## What is needed
How many lines in the listing below include the word "green"? Answer with the number and nothing else.

## Material provided

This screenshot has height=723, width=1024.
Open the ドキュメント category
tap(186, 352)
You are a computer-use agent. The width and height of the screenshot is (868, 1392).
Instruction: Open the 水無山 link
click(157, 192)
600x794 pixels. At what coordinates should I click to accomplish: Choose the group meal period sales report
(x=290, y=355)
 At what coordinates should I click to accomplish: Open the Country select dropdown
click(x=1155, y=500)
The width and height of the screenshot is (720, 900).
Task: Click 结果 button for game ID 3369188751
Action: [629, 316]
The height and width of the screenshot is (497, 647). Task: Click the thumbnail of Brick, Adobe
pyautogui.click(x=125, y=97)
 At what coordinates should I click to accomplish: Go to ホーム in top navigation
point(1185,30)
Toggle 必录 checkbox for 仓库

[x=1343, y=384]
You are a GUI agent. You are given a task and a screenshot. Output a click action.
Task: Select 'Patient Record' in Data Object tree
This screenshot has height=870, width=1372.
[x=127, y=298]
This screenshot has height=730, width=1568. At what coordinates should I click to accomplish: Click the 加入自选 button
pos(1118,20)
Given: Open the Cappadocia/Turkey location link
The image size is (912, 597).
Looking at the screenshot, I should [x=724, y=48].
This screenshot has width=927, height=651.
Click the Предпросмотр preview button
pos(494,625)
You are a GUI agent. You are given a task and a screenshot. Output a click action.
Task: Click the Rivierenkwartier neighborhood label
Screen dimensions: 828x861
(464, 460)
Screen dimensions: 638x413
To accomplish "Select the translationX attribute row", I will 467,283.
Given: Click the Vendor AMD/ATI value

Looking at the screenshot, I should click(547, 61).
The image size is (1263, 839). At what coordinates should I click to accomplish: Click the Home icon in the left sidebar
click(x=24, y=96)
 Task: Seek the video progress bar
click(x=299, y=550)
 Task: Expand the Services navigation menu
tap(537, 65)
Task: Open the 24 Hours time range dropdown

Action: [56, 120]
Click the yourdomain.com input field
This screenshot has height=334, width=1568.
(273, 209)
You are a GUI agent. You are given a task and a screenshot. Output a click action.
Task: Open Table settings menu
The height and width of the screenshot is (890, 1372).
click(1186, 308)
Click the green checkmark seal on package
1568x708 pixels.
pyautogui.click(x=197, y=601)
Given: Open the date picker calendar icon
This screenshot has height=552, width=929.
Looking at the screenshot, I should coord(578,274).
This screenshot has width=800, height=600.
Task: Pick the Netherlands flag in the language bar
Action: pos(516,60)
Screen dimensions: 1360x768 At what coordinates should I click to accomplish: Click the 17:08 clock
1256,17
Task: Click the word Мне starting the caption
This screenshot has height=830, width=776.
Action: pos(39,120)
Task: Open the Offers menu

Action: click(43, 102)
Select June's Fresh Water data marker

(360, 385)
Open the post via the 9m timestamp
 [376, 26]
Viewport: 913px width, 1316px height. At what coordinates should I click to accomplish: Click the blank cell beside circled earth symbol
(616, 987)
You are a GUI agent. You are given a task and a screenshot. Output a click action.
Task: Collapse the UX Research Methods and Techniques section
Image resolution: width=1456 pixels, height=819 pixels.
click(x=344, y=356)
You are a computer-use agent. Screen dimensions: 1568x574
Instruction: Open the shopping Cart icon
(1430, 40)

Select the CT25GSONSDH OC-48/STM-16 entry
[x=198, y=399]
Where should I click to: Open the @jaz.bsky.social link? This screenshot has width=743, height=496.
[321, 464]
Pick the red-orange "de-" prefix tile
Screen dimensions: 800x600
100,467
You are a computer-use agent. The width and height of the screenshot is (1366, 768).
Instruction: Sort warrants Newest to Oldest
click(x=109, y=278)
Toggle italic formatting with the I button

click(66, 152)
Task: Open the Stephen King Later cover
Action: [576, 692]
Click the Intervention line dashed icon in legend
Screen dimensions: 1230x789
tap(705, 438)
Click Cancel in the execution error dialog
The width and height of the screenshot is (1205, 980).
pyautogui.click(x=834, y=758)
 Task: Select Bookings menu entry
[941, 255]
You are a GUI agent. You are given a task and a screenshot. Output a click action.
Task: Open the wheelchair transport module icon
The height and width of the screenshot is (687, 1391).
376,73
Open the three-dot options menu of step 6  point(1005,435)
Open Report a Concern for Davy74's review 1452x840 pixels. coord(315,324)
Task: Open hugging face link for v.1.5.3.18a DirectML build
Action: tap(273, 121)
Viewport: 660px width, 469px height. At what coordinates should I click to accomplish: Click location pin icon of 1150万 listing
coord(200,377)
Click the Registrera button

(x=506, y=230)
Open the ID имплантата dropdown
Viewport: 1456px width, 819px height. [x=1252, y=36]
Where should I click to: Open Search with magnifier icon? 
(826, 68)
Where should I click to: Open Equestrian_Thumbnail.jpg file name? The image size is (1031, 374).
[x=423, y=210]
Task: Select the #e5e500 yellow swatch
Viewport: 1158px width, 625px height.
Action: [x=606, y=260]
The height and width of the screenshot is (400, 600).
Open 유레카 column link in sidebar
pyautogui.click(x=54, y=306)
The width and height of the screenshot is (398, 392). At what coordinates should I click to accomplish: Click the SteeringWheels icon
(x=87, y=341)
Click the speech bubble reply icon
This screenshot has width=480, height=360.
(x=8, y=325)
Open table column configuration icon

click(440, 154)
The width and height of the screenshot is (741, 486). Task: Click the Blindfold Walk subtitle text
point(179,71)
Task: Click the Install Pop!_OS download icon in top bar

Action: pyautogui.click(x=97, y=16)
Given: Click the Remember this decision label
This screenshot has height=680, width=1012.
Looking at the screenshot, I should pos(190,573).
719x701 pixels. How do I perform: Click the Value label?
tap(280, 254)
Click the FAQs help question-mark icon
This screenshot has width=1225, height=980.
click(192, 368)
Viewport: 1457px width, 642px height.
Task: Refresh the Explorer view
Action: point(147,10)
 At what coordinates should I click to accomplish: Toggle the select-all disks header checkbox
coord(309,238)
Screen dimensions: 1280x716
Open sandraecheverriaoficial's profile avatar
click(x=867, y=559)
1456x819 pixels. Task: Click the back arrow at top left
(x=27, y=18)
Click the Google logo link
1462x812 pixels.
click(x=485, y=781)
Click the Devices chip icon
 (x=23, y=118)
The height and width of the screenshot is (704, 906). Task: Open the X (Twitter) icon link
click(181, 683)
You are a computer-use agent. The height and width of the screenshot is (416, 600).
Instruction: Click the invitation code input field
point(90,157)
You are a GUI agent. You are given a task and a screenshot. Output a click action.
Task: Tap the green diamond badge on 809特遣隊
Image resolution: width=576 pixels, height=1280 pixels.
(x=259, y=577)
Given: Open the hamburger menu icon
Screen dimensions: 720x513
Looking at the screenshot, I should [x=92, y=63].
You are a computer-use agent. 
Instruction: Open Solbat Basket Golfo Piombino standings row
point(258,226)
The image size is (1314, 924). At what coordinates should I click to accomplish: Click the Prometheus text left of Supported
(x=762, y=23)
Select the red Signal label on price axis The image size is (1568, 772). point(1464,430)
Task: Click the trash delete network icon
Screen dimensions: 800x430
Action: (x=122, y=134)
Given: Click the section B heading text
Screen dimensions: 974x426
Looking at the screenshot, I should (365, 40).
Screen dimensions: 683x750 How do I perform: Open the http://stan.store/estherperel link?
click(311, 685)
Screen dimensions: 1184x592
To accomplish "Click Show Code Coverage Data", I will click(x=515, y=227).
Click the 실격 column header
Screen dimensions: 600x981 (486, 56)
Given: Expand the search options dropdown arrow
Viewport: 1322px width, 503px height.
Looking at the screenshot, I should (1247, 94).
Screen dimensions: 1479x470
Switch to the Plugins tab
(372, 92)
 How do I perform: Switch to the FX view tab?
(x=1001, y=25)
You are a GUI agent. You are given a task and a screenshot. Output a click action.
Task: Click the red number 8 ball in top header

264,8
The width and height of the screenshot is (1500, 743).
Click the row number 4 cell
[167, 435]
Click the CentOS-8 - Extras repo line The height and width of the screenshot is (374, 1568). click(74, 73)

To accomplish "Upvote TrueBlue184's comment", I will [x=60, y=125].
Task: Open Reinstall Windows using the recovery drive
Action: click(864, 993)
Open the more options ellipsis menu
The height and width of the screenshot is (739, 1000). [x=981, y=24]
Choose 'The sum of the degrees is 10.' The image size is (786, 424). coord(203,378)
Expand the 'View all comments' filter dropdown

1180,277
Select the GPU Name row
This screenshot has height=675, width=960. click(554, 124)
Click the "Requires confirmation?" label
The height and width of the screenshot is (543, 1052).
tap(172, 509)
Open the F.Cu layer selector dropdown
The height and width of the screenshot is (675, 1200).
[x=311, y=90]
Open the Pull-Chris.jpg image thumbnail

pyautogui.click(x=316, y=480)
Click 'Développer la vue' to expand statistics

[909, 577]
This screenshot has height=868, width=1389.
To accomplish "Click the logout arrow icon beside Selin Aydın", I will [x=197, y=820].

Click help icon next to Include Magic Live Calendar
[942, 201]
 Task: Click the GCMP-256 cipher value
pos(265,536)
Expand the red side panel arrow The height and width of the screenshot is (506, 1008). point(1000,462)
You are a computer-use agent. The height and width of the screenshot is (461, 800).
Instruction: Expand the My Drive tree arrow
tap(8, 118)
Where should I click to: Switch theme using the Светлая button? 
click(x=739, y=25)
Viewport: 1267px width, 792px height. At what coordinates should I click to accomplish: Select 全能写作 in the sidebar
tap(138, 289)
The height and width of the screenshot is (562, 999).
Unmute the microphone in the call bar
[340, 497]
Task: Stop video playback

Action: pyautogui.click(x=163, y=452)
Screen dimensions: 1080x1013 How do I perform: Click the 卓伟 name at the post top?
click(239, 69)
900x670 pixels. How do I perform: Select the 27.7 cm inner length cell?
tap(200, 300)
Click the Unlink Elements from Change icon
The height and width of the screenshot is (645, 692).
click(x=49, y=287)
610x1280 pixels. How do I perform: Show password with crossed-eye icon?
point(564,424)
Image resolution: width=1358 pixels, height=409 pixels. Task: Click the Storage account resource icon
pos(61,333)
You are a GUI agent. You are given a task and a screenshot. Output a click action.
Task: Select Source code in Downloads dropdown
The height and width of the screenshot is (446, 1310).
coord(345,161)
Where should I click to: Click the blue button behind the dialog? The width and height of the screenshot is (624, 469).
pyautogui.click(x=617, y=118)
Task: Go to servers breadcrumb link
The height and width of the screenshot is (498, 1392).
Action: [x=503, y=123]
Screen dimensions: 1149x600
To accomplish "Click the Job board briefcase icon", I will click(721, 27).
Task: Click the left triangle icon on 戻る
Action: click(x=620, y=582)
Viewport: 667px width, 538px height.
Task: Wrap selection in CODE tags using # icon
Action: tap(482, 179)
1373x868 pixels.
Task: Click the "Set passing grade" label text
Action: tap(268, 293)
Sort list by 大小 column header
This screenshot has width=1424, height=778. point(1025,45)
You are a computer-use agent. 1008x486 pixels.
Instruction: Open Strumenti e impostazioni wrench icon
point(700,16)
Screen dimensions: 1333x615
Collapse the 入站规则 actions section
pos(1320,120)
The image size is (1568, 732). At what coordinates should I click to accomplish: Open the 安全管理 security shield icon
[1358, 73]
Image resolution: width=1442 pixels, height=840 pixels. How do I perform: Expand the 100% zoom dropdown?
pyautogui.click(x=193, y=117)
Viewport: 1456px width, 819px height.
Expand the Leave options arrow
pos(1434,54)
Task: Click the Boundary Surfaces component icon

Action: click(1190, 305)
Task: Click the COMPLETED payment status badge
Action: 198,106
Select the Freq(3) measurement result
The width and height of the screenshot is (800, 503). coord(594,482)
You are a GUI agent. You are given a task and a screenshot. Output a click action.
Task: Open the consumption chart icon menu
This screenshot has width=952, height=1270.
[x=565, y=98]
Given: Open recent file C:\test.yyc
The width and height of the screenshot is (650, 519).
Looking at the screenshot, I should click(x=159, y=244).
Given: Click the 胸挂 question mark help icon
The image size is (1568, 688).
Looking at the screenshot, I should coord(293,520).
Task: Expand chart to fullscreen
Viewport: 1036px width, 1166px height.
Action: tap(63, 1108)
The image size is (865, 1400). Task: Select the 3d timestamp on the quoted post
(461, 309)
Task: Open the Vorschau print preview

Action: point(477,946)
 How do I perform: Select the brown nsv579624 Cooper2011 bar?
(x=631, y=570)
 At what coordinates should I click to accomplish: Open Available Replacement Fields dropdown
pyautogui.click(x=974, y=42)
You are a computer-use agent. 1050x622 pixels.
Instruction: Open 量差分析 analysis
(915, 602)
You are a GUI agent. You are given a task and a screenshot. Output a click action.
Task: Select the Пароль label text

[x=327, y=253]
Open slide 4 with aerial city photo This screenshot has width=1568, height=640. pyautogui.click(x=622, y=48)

## Task answer
2